FAFSA then calculates allowances against income.  Our allowances are:

  1.  Income tax:  tentatively $7,156
  2. State and other taxes: $1,150
  3. Social Security and Medicare taxes:  $4,898
  4. Income protection allowance: $22,220
  5. Employment expense allowance: $4,000

Total allowances: $39,424

FAFSA then calculates available income by taking total income minus total allowances.  In our case, $115,000-$39,424=$75,556 available income.

Contribution from assets is then added to arrive at adjusted available income. Our contribution from assets is tentatively zero, since our asset allowance based on my wife’s age (she’s older) is $24,300 and we plan to have less than that in assets.  House and retirement funds aren’t counted as assets.  Twelve percent of assets over the threshold count toward adjusted available income.  We had planned to put money into IRAs to decrease our assets under the threshold.

Our parent contribution is $8,706 plus 47% of adjusted available income above $32,200.  For us that is $75,556-$32,200=$43,356 x .47=$20,377.  $20,377 plus $8,706 is $29,083.  That is almost $12,000 above what it was this year.  It went up because of the IRA withdrawal,losing our older daughter as a dependent, and paying less in Social Security and Medicare.  This problem is compounded because the government plans to use 2015 taxes for the next two years for calculating financial need.  Our daughter’s student contribution will be zero because she will earn less than $6,400 and has virtually no assets.

I have contacted the financial aid department at our daughter’s school.  They said to write to them once FAFSA was submitted.  This change in family contribution won’t affect our daughter’s scholarships, because they are all academically based.  It could reduce her available loans.  She did use her subsidized loans this year, but not her unsubsidized ones.

I want to look at the question of whether we should contribute to a traditional IRA for 2015.  It would reduce our income tax but also affect our family contribution.  Putting money in a traditional IRA would reduce our income tax by 25 cents per dollar.  It would also reduce our FAFSA contribution by 12 cents per dollar by reducing our assets.  However, every dollar it reduces our income tax would increase our family contribution by 47 cents.  That means if we put $3,000 a traditional IRA for 2015, it would decrease our taxes by $750 and decrease our family contribution by $360, due to a drop in assets.  At the same time it would increase our family contribution by $353 due to the decrease in taxes, so it would reduce family contribution by a net of $7.

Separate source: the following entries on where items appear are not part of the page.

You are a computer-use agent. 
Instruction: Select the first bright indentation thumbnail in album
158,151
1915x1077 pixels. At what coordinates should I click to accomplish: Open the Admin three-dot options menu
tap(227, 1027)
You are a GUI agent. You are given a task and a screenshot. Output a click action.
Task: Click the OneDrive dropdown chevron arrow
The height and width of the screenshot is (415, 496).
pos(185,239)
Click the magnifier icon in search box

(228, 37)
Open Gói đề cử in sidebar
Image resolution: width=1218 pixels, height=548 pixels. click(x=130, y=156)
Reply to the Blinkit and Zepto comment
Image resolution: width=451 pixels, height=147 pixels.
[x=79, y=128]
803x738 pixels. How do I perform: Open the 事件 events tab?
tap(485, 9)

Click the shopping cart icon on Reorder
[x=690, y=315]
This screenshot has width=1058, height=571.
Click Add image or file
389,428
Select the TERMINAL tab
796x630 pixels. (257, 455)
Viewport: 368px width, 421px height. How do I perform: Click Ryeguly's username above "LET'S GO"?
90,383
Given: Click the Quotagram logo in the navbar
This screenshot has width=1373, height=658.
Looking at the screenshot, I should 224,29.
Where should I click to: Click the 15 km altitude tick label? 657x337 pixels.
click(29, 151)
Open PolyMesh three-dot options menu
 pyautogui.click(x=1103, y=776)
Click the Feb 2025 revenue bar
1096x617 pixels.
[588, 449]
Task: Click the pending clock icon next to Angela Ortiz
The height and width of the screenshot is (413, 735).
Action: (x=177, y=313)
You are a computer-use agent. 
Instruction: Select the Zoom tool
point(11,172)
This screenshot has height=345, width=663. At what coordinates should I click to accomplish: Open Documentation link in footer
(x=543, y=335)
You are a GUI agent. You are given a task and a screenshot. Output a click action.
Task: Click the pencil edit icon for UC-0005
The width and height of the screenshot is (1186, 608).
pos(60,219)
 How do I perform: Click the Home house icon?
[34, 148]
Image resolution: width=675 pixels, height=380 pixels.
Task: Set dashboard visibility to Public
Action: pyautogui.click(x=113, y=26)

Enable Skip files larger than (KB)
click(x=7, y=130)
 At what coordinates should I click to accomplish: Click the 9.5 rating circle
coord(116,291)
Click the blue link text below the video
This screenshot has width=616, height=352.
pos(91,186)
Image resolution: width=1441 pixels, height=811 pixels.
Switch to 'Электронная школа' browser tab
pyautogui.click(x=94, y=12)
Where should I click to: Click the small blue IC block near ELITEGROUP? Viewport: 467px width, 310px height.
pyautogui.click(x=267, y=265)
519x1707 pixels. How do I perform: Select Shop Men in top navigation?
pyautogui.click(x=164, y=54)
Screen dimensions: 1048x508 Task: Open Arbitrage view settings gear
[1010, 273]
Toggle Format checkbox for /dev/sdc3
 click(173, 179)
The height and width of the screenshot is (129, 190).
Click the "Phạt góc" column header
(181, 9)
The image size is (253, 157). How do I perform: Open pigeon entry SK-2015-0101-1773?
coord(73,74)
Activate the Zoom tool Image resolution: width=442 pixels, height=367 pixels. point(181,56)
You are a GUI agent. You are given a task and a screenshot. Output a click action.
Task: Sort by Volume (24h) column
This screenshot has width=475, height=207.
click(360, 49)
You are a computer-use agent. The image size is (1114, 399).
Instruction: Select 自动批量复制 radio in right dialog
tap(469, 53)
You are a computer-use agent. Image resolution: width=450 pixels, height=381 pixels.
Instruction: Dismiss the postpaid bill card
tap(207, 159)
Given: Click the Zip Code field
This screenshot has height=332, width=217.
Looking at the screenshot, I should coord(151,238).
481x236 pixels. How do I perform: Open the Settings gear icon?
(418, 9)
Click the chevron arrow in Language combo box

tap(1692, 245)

Our family contribution should fall steeply for 2018-2019, with our income falling in 2016.  Our total income should be $72,303.  Our income taxes, based on 2016 rates, would be $3,736.  Our tax allowance would be $723.  Our income allowance would be $22,220, assuming it doesn’t change.  Taking income minus allowances, our available income would be $45,624.  Our family contribution would then be ($45,624-$32,300) x . 47 + $8,706=$14,968.  This is only a couple thousand less than it is currently.  It probably won’t help us any because if they increase our daughter’s financial aid, it could just be through loans.  We promised our daughter that she wouldn’t have to take out more loans because of our retirement.